In a revealing turn of events, the ADP National Employment Report indicated that hiring by U.S. companies slowed more than anticipated in June. This unexpected deceleration points to a labor market that is gradually cooling off under the influence of higher interest rates. According to the data released on Wednesday, the economy added a meager 145,000 jobs last month, falling short of the 160,000 gain that economists surveyed by Refinitiv had predicted. This figure also reflects a decline from the revised 157,000 jobs added in May.
One of the more telling details of the report was the slight dip in wage growth, a key component driving inflation. Wage growth tapered to 4.9%, marking its slowest pace since August 2021. Workers who changed jobs saw their wages rise by 7.7%, a modest decrease from the 7.8% increase recorded in May. While these figures might sound like they belong in a financial version of Goldilocks and the Three Bears, the reality is far less whimsical.

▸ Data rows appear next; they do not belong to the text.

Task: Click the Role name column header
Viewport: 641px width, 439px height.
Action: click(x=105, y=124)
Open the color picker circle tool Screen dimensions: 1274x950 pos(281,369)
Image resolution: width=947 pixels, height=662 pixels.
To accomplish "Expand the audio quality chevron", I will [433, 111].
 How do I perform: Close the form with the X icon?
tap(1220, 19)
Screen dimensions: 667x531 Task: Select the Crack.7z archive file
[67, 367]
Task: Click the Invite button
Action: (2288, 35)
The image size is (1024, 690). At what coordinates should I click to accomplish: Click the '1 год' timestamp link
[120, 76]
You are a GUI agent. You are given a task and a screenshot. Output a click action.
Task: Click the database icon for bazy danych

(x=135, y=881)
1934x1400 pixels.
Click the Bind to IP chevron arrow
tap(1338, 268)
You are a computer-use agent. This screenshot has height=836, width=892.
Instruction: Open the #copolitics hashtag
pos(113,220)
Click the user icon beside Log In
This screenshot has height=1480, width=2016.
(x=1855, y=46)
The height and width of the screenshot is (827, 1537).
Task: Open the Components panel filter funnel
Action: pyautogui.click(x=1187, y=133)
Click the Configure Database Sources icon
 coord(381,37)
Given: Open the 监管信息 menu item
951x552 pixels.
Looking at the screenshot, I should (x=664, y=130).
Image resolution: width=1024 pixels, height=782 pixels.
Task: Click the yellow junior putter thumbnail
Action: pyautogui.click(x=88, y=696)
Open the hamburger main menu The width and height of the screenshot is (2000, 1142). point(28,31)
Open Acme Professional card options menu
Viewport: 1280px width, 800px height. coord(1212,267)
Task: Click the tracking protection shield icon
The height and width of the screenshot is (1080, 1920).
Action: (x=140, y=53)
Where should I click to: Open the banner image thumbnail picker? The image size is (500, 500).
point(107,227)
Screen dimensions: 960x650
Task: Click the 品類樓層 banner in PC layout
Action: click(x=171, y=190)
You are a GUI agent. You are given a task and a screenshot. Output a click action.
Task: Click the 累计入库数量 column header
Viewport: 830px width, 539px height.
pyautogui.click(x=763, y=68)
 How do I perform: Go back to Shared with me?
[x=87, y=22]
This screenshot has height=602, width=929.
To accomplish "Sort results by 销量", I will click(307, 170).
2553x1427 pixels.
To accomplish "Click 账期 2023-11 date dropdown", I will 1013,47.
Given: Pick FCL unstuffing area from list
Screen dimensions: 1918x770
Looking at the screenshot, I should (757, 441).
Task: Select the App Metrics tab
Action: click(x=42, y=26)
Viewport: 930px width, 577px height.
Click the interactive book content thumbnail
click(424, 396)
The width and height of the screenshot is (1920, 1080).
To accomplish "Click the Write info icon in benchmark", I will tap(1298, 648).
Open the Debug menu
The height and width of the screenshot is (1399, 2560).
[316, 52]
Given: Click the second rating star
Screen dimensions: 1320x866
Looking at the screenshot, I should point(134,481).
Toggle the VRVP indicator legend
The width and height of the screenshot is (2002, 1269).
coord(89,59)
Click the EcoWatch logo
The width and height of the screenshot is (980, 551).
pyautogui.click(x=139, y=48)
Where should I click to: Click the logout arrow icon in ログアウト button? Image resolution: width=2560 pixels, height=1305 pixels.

The report shined a spotlight on the disparate fortunes within various sectors of the economy. Job growth was almost entirely concentrated in the services sector, which contributed the lion’s share of the gains. Meanwhile, goods producers were practically standing still, adding just 14,000 jobs to the total. Leisure and hospitality surged ahead, accounting for 63,000 new jobs, which lends credence to the notion that Americans are still more likely to spend their money on experiences rather than things. The construction industry also demonstrated vitality by adding 27,000 workers in June, while professional and business services contributed a gain of 25,000 jobs.
However, the labor market wasn’t all sunshine and rainbows. Certain sectors experienced notable declines, further highlighting the uneven nature of job growth. Natural resources and mining shed 8,000 jobs, while the manufacturing sector lost 5,000 positions. Such losses underscore the challenges facing high-paying job sectors. ADP’s chief economist, Nela Richardson, noted that job growth has been solid but not broad-based. She pointed out that without the rebound in leisure and hospitality hiring, June would have been a rather grim month for the labor market.
The tepid job report arrives amid an aggressive tightening campaign by the Federal Reserve, which has raised interest rates to their highest level since 2001. Wall Street is keenly observing the labor market for signs that it is finally cooling down. A softened labor market would provide the Federal Reserve with the leeway to pivot from raising interest rates to cutting them, a move eagerly awaited by businesses and investors alike.
As the labor market navigates this period of cooling, the implications are significant. White-collar workers, in particular, are finding it increasingly challenging to secure employment. With high-paying job opportunities becoming more scarce and wage growth ebbing, the economic landscape is shifting. Whether this cooling trend signals a temporary adjustment or a longer-term change remains to be seen. One thing is certain: the labor market is undergoing a noticeable transformation, and both workers and employers will have to adapt to the new dynamics at play.